Reisner kept at it, trying to get Brady to admit he wanted as little air as possible in the balls, with the implication being that he’d take even less than the minimum, if he could get it.
“And the request that 12.5 was your preferred pressure level was because you like the balls inflated at the low end of the permissible range; is that fair?” Lorin Reisner asked.
“I’m not sure what you’re asking,” Brady said.
“You didn’t just pick 12.5 randomly, correct?”
“No, we picked 12.5 because that was -- I don’t know why we picked 12.5. We could have picked 12.6. I don’t even remember it being part of the conversation; I really don’t. I don’t remember exactly how we set it other than I had this experience at the Jet game where the balls were at 16.
“I didn’t like that. That’s the first time I ever complained. So when I say 12 and a half and 13 and a half, I made the determination let’s just set them at 12 and a half.”
“And that wasn’t chosen randomly,” Reisner later asked, “but it was chosen because you preferred that inflation level, fair?”

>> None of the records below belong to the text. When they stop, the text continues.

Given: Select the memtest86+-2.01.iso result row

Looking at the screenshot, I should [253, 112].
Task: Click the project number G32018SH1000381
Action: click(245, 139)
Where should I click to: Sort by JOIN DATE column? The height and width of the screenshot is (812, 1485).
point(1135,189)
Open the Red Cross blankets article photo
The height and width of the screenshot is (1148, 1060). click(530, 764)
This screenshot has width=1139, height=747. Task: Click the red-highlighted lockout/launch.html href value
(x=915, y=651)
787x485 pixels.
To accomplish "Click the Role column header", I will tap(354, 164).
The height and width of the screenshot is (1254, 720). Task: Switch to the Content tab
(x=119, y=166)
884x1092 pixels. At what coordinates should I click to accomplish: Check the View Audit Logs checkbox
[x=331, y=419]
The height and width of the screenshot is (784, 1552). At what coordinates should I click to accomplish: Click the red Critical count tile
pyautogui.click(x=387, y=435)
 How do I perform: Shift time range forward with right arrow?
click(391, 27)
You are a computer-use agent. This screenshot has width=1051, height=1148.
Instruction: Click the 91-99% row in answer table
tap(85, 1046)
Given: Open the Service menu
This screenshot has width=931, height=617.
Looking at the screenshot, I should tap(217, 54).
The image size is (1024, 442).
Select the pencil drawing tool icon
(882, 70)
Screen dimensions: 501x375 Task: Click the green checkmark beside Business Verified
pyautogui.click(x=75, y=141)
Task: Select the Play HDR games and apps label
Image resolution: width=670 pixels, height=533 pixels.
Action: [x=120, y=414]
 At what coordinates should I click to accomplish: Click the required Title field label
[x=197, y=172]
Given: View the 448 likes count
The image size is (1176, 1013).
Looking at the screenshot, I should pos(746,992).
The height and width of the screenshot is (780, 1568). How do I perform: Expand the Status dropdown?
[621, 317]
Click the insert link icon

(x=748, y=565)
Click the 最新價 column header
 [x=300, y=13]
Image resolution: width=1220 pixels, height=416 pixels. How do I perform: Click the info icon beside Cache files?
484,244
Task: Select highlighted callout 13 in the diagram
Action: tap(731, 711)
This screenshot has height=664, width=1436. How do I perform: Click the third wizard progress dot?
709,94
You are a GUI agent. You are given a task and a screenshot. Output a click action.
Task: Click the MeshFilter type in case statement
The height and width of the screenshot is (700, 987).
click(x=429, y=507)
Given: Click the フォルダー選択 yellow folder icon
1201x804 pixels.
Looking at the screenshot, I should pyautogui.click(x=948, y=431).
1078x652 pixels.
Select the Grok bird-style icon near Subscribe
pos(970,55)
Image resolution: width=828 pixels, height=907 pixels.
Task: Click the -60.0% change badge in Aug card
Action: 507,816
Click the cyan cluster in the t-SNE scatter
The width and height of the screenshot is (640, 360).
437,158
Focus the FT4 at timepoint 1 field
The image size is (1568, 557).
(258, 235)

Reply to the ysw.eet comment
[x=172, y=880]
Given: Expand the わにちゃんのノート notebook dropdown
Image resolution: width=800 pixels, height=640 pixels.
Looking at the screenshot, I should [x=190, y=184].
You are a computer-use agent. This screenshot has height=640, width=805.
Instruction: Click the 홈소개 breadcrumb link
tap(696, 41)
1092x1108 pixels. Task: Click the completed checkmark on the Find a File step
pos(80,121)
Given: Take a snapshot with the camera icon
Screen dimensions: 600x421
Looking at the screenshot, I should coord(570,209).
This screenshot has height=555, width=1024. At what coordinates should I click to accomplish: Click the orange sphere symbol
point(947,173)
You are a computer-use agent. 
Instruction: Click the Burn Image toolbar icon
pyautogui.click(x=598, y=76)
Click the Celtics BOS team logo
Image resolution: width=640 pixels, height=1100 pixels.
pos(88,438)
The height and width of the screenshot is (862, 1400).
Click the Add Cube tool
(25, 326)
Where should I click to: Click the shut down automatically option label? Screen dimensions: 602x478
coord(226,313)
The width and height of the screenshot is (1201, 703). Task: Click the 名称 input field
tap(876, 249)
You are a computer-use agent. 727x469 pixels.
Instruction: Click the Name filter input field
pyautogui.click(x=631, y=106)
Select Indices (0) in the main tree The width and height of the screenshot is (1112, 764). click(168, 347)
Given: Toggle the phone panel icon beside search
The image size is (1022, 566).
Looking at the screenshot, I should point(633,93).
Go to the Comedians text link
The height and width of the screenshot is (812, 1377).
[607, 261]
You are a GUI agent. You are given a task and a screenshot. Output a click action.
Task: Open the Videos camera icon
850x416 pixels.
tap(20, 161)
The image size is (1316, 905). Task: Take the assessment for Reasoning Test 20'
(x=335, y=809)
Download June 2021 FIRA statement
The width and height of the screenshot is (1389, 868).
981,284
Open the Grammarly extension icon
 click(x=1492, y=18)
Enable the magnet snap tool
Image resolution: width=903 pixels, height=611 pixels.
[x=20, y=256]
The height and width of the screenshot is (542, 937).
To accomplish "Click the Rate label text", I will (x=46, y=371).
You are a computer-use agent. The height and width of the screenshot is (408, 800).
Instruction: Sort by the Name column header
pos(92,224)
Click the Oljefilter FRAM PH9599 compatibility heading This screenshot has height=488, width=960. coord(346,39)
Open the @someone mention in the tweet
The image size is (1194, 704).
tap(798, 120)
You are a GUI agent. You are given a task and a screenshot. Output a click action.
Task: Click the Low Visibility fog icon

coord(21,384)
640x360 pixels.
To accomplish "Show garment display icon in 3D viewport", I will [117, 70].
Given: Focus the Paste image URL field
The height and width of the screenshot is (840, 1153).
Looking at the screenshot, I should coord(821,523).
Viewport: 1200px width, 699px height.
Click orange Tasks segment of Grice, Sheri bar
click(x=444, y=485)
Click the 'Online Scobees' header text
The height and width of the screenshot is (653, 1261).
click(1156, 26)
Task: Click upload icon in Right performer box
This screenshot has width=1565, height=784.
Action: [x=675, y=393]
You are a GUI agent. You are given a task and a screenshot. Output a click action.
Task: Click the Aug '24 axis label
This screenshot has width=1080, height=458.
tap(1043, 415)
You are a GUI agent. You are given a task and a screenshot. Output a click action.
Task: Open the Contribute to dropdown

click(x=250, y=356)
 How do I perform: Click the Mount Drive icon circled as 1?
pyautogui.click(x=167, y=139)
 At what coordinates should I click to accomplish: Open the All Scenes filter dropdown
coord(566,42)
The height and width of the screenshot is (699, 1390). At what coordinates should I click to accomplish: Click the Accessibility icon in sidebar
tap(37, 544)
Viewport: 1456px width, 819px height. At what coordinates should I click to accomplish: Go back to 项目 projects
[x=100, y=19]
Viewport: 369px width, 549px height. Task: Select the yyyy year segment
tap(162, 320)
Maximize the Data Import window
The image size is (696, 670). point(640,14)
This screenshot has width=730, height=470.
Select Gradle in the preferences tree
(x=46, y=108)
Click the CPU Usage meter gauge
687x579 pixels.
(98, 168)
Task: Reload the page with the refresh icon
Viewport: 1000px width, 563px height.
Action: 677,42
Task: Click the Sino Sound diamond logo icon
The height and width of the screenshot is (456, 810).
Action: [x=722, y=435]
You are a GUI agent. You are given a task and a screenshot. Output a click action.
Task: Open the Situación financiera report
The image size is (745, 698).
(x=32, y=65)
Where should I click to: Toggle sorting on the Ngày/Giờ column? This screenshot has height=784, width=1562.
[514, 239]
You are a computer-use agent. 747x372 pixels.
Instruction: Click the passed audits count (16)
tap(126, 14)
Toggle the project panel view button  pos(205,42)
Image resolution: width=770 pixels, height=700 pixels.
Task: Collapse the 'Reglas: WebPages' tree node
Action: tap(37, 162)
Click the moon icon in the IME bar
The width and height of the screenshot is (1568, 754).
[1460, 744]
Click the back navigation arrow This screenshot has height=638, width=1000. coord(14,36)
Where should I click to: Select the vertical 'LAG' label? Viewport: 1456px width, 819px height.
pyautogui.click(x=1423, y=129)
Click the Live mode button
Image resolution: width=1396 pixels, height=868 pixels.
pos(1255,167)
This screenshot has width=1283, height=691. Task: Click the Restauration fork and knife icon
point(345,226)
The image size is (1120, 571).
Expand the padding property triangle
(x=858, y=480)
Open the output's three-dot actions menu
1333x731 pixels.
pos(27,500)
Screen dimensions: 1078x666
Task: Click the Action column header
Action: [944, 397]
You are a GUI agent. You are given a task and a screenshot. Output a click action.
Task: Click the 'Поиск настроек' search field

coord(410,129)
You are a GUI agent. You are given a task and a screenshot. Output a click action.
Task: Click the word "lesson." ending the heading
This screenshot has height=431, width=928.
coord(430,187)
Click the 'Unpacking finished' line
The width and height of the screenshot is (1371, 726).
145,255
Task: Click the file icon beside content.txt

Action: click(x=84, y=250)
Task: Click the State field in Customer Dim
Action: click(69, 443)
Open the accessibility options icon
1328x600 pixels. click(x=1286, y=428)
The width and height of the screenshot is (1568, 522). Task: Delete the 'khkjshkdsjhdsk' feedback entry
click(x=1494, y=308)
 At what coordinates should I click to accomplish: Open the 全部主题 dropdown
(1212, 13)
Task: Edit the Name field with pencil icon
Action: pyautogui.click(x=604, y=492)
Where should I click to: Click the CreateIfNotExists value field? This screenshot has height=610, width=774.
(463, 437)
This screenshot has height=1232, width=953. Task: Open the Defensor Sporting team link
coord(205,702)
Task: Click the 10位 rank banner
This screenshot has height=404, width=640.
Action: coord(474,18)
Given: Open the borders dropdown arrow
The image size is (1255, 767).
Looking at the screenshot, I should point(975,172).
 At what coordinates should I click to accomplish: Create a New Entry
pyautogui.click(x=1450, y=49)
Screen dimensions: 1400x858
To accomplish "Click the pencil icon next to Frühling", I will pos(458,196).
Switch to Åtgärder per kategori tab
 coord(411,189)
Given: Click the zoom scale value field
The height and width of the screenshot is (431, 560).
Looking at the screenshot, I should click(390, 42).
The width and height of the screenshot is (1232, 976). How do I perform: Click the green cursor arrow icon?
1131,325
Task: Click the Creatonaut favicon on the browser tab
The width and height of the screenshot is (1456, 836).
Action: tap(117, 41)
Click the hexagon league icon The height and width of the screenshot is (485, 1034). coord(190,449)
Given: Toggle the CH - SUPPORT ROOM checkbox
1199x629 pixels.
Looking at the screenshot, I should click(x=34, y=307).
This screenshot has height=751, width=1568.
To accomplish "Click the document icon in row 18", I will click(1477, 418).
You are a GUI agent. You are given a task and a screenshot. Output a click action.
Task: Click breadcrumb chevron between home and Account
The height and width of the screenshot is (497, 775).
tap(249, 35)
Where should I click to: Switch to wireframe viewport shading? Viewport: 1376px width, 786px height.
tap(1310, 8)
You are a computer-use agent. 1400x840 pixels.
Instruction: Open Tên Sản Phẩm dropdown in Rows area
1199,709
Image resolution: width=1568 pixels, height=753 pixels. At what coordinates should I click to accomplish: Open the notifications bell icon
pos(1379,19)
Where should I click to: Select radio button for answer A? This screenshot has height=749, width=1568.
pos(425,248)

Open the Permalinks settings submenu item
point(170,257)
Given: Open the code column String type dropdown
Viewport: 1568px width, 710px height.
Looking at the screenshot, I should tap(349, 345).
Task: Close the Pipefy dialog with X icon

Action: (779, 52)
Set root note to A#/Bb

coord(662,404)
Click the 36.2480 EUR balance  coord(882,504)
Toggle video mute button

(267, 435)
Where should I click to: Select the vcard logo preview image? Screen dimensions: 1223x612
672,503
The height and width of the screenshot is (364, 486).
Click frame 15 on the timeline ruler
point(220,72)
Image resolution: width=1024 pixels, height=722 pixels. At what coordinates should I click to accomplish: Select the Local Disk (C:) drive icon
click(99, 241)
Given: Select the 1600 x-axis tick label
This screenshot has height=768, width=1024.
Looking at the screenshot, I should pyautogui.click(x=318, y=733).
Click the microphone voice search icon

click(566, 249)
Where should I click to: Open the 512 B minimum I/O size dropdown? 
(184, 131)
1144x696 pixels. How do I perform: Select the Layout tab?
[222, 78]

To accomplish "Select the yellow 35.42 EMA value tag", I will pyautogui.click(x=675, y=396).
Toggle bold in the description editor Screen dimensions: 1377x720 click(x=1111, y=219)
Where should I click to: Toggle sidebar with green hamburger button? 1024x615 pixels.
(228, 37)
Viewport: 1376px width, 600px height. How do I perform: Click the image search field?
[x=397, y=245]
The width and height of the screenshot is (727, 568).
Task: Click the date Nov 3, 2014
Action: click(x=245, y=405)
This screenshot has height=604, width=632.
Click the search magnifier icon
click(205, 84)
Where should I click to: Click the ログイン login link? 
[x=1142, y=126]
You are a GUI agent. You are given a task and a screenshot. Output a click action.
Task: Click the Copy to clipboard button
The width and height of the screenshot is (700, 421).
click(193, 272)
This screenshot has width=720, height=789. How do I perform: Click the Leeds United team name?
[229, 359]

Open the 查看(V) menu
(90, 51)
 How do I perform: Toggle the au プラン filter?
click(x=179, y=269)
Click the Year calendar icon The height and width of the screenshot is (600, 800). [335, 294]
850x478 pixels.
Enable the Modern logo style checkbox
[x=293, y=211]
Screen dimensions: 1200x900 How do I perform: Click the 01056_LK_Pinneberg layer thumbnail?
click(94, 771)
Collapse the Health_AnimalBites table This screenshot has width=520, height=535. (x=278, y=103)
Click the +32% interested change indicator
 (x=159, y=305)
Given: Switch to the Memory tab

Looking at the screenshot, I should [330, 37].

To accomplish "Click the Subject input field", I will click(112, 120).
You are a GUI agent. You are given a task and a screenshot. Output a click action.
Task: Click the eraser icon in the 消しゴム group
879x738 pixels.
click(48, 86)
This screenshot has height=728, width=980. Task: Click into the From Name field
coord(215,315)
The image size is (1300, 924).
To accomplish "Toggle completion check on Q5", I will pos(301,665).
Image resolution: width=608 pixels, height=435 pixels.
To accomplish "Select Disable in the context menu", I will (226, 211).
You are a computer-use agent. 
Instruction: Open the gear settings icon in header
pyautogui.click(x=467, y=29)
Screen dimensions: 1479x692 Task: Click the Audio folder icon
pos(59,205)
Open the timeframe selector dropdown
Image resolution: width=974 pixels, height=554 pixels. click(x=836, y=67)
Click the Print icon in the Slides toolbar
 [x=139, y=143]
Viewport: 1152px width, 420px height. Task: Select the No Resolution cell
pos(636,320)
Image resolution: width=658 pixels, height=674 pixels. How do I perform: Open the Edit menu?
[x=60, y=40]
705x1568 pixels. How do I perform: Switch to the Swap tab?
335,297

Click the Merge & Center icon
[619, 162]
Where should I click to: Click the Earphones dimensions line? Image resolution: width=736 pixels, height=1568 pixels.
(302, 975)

“I never thought about the inflation level, Lorin” Brady said. “I never in the history of my career, I never thought about the inflation level of a ball.”
Brady later explained that none of it matters; “I think the irony of everything is I don’t even squeeze a football,” he said.
“I think that’s something that’s really important to know is I grip the ball as loosely as possible. I don’t even squeeze the ball and I think that’s why it’s impossible for me to probably tell the difference between what 12.5 and 12.7 and 12.9 and 13 because I’m just gripping it like a golf club. I’ve tried to explain it. It’s like a golf club. You don’t squeeze the golf club. You handle it very gently. And that’s the same way I handle a football.”
Brady never directly admitted what his decision to go with 12.5 PSI necessarily conveys -- that he preferred the footballs to be inflated at 12.5 PSI because that was the lowest permissible amount. That kind of evasiveness can make people think he’s wary of that next logical step is, if he likes 12.5 PSI, he possibly loves 12.3 or 12.0 or 11.5.
The truth could be that Brady simply allowed him competitive nature take over during the questioning, which caused him to fight as hard as he could to avoid conceding a point that could be used against him. What Brady didn’t realize is that the effort to fight the point he should have just conceded does even more potential damage.
When I practiced law (and while reading through the 456-page transcript I’m more and more grateful I no longer do), I always told my witnesses to concede whatever they had to concede, without resistance. Resistance always comes off worse than just agreeing with the undeniable point the lawyer is trying to make, and moving on.